Print every line of the material exactly.

**SOURCE DATA:**
■ ■ ■ ■ ■

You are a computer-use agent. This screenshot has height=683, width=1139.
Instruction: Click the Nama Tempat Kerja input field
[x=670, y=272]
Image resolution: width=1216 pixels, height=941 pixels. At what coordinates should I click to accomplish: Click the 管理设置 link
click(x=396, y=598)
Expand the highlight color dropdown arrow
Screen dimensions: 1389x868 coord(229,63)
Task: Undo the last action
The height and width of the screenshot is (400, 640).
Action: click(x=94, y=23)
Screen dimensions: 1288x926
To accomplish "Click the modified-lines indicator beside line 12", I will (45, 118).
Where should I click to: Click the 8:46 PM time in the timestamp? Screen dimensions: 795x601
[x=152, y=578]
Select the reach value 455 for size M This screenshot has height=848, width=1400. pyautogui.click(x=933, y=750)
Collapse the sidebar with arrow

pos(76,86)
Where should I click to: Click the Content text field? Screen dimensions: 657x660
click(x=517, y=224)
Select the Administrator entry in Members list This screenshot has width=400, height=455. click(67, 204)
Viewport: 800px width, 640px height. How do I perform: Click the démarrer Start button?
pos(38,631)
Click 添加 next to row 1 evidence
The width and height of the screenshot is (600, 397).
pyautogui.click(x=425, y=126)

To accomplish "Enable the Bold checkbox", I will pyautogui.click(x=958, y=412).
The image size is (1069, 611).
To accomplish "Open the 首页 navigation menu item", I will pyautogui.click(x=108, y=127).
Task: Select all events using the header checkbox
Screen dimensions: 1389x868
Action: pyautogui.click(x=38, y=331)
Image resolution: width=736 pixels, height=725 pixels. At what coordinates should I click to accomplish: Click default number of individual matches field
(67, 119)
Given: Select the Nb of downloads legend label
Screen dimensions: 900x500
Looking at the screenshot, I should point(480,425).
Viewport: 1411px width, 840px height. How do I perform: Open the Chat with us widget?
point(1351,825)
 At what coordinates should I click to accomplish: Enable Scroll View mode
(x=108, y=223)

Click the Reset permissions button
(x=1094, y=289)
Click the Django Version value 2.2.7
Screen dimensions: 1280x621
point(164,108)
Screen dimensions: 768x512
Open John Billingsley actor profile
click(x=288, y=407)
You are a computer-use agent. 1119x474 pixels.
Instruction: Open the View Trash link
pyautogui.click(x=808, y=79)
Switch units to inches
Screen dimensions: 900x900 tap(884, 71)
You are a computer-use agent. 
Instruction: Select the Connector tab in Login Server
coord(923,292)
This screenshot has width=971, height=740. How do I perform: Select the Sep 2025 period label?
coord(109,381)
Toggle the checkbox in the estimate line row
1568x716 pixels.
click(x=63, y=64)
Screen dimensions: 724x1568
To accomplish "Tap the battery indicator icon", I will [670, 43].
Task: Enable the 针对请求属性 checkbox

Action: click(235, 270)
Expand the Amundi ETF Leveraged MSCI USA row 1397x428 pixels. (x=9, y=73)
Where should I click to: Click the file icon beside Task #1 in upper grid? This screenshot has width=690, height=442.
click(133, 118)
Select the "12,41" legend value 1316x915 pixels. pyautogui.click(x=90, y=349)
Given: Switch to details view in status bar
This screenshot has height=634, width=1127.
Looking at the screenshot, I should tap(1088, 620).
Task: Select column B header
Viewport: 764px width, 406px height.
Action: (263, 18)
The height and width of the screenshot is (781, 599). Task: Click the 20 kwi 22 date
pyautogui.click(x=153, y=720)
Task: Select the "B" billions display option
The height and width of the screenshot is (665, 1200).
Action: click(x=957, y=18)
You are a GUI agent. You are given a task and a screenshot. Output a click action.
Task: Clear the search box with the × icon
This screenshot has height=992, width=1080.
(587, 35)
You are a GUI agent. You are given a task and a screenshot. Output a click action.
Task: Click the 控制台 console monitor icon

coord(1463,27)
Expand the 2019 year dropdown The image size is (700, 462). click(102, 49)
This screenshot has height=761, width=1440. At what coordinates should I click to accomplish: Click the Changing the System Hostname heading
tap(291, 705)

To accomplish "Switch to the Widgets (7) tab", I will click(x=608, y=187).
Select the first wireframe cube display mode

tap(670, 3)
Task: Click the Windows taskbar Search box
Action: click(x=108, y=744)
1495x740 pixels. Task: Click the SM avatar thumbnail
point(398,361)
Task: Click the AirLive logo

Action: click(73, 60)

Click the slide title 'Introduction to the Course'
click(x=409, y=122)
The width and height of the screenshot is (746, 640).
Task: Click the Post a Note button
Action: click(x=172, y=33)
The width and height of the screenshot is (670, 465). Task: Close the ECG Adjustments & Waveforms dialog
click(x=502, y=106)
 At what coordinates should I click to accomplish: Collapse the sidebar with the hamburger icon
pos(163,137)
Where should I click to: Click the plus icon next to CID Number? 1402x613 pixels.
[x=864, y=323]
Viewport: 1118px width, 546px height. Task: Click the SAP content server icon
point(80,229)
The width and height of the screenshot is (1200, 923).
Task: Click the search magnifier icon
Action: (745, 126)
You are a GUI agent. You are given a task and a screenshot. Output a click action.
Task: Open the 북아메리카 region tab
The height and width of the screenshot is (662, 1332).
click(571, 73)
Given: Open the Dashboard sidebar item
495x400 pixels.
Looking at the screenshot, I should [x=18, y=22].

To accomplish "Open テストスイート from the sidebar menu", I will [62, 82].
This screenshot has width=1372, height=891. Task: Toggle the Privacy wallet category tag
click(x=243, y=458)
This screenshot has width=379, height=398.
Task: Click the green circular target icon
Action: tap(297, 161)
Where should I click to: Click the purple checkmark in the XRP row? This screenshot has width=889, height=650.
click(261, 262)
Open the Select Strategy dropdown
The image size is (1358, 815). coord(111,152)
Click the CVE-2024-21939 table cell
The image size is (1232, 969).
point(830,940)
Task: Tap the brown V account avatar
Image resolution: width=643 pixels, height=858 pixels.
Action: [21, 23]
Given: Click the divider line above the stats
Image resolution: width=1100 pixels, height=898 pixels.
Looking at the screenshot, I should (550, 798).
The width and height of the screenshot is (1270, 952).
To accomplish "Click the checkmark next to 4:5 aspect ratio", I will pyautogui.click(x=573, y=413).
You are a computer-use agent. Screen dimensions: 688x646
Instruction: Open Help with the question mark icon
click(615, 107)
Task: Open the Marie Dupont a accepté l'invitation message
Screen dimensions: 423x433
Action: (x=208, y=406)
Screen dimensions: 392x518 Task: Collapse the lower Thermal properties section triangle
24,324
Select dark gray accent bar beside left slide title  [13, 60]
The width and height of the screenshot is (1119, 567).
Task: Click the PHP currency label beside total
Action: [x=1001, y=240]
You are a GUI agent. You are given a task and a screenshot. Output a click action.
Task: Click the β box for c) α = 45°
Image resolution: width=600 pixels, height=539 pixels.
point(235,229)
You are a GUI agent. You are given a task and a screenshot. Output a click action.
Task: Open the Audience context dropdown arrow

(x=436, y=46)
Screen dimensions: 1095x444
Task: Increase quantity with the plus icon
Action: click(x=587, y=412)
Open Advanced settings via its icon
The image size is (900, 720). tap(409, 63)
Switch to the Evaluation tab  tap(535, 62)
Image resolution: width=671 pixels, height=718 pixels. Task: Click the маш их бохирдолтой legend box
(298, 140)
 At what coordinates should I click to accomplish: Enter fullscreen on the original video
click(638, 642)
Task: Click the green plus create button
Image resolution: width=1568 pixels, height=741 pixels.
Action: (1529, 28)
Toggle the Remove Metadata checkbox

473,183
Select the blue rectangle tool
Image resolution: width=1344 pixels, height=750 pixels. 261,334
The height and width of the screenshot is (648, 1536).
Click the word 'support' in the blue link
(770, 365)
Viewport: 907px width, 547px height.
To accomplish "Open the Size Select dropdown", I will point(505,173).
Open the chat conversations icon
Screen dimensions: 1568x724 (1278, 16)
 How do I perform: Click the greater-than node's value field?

■ ■ ■ ■ ■

**ANSWER:**
You are a computer-use agent. This screenshot has height=683, width=1139.
Instruction: Click the Nama Tempat Kerja input field
[x=670, y=272]
Image resolution: width=1216 pixels, height=941 pixels. At what coordinates should I click to accomplish: Click the 管理设置 link
click(x=396, y=598)
Expand the highlight color dropdown arrow
Screen dimensions: 1389x868 coord(229,63)
Task: Undo the last action
The height and width of the screenshot is (400, 640).
Action: click(x=94, y=23)
Screen dimensions: 1288x926
To accomplish "Click the modified-lines indicator beside line 12", I will (45, 118).
Where should I click to: Click the 8:46 PM time in the timestamp? Screen dimensions: 795x601
[x=152, y=578]
Select the reach value 455 for size M This screenshot has height=848, width=1400. pyautogui.click(x=933, y=750)
Collapse the sidebar with arrow

pos(76,86)
Where should I click to: Click the Content text field? Screen dimensions: 657x660
click(x=517, y=224)
Select the Administrator entry in Members list This screenshot has width=400, height=455. click(67, 204)
Viewport: 800px width, 640px height. How do I perform: Click the démarrer Start button?
pos(38,631)
Click 添加 next to row 1 evidence
The width and height of the screenshot is (600, 397).
pyautogui.click(x=425, y=126)

To accomplish "Enable the Bold checkbox", I will pyautogui.click(x=958, y=412).
The image size is (1069, 611).
To accomplish "Open the 首页 navigation menu item", I will pyautogui.click(x=108, y=127).
Task: Select all events using the header checkbox
Screen dimensions: 1389x868
Action: pyautogui.click(x=38, y=331)
Image resolution: width=736 pixels, height=725 pixels. At what coordinates should I click to accomplish: Click default number of individual matches field
(67, 119)
Given: Select the Nb of downloads legend label
Screen dimensions: 900x500
Looking at the screenshot, I should point(480,425).
Viewport: 1411px width, 840px height. How do I perform: Open the Chat with us widget?
point(1351,825)
 At what coordinates should I click to accomplish: Enable Scroll View mode
(x=108, y=223)

Click the Reset permissions button
(x=1094, y=289)
Click the Django Version value 2.2.7
Screen dimensions: 1280x621
point(164,108)
Screen dimensions: 768x512
Open John Billingsley actor profile
click(x=288, y=407)
You are a computer-use agent. 1119x474 pixels.
Instruction: Open the View Trash link
pyautogui.click(x=808, y=79)
Switch units to inches
Screen dimensions: 900x900 tap(884, 71)
You are a computer-use agent. 
Instruction: Select the Connector tab in Login Server
coord(923,292)
This screenshot has width=971, height=740. How do I perform: Select the Sep 2025 period label?
coord(109,381)
Toggle the checkbox in the estimate line row
1568x716 pixels.
click(x=63, y=64)
Screen dimensions: 724x1568
To accomplish "Tap the battery indicator icon", I will [670, 43].
Task: Enable the 针对请求属性 checkbox

Action: click(235, 270)
Expand the Amundi ETF Leveraged MSCI USA row 1397x428 pixels. (x=9, y=73)
Where should I click to: Click the file icon beside Task #1 in upper grid? This screenshot has width=690, height=442.
click(133, 118)
Select the "12,41" legend value 1316x915 pixels. pyautogui.click(x=90, y=349)
Given: Switch to details view in status bar
This screenshot has height=634, width=1127.
Looking at the screenshot, I should tap(1088, 620).
Task: Select column B header
Viewport: 764px width, 406px height.
Action: (263, 18)
The height and width of the screenshot is (781, 599). Task: Click the 20 kwi 22 date
pyautogui.click(x=153, y=720)
Task: Select the "B" billions display option
The height and width of the screenshot is (665, 1200).
Action: click(x=957, y=18)
You are a GUI agent. You are given a task and a screenshot. Output a click action.
Task: Clear the search box with the × icon
This screenshot has height=992, width=1080.
(587, 35)
You are a GUI agent. You are given a task and a screenshot. Output a click action.
Task: Click the 控制台 console monitor icon

coord(1463,27)
Expand the 2019 year dropdown The image size is (700, 462). click(102, 49)
This screenshot has height=761, width=1440. At what coordinates should I click to accomplish: Click the Changing the System Hostname heading
tap(291, 705)

To accomplish "Switch to the Widgets (7) tab", I will click(x=608, y=187).
Select the first wireframe cube display mode

tap(670, 3)
Task: Click the Windows taskbar Search box
Action: click(x=108, y=744)
1495x740 pixels. Task: Click the SM avatar thumbnail
point(398,361)
Task: Click the AirLive logo

Action: click(73, 60)

Click the slide title 'Introduction to the Course'
click(x=409, y=122)
The width and height of the screenshot is (746, 640).
Task: Click the Post a Note button
Action: click(x=172, y=33)
The width and height of the screenshot is (670, 465). Task: Close the ECG Adjustments & Waveforms dialog
click(x=502, y=106)
 At what coordinates should I click to accomplish: Collapse the sidebar with the hamburger icon
pos(163,137)
Where should I click to: Click the plus icon next to CID Number? 1402x613 pixels.
[x=864, y=323]
Viewport: 1118px width, 546px height. Task: Click the SAP content server icon
point(80,229)
The width and height of the screenshot is (1200, 923).
Task: Click the search magnifier icon
Action: (745, 126)
You are a GUI agent. You are given a task and a screenshot. Output a click action.
Task: Open the 북아메리카 region tab
The height and width of the screenshot is (662, 1332).
click(571, 73)
Given: Open the Dashboard sidebar item
495x400 pixels.
Looking at the screenshot, I should [x=18, y=22].

To accomplish "Open テストスイート from the sidebar menu", I will [62, 82].
This screenshot has width=1372, height=891. Task: Toggle the Privacy wallet category tag
click(x=243, y=458)
This screenshot has width=379, height=398.
Task: Click the green circular target icon
Action: tap(297, 161)
Where should I click to: Click the purple checkmark in the XRP row? This screenshot has width=889, height=650.
click(261, 262)
Open the Select Strategy dropdown
The image size is (1358, 815). coord(111,152)
Click the CVE-2024-21939 table cell
The image size is (1232, 969).
point(830,940)
Task: Tap the brown V account avatar
Image resolution: width=643 pixels, height=858 pixels.
Action: [21, 23]
Given: Click the divider line above the stats
Image resolution: width=1100 pixels, height=898 pixels.
Looking at the screenshot, I should (550, 798).
The width and height of the screenshot is (1270, 952).
To accomplish "Click the checkmark next to 4:5 aspect ratio", I will pyautogui.click(x=573, y=413).
You are a computer-use agent. Screen dimensions: 688x646
Instruction: Open Help with the question mark icon
click(615, 107)
Task: Open the Marie Dupont a accepté l'invitation message
Screen dimensions: 423x433
Action: (x=208, y=406)
Screen dimensions: 392x518 Task: Collapse the lower Thermal properties section triangle
24,324
Select dark gray accent bar beside left slide title  [13, 60]
The width and height of the screenshot is (1119, 567).
Task: Click the PHP currency label beside total
Action: [x=1001, y=240]
You are a GUI agent. You are given a task and a screenshot. Output a click action.
Task: Click the β box for c) α = 45°
Image resolution: width=600 pixels, height=539 pixels.
point(235,229)
You are a GUI agent. You are given a task and a screenshot. Output a click action.
Task: Open the Audience context dropdown arrow

(x=436, y=46)
Screen dimensions: 1095x444
Task: Increase quantity with the plus icon
Action: click(x=587, y=412)
Open Advanced settings via its icon
The image size is (900, 720). tap(409, 63)
Switch to the Evaluation tab  tap(535, 62)
Image resolution: width=671 pixels, height=718 pixels. Task: Click the маш их бохирдолтой legend box
(298, 140)
 At what coordinates should I click to accomplish: Enter fullscreen on the original video
click(638, 642)
Task: Click the green plus create button
Image resolution: width=1568 pixels, height=741 pixels.
Action: (1529, 28)
Toggle the Remove Metadata checkbox

473,183
Select the blue rectangle tool
Image resolution: width=1344 pixels, height=750 pixels. 261,334
The height and width of the screenshot is (648, 1536).
Click the word 'support' in the blue link
(770, 365)
Viewport: 907px width, 547px height.
To accomplish "Open the Size Select dropdown", I will point(505,173).
Open the chat conversations icon
Screen dimensions: 1568x724 (1278, 16)
 How do I perform: Click the greater-than node's value field?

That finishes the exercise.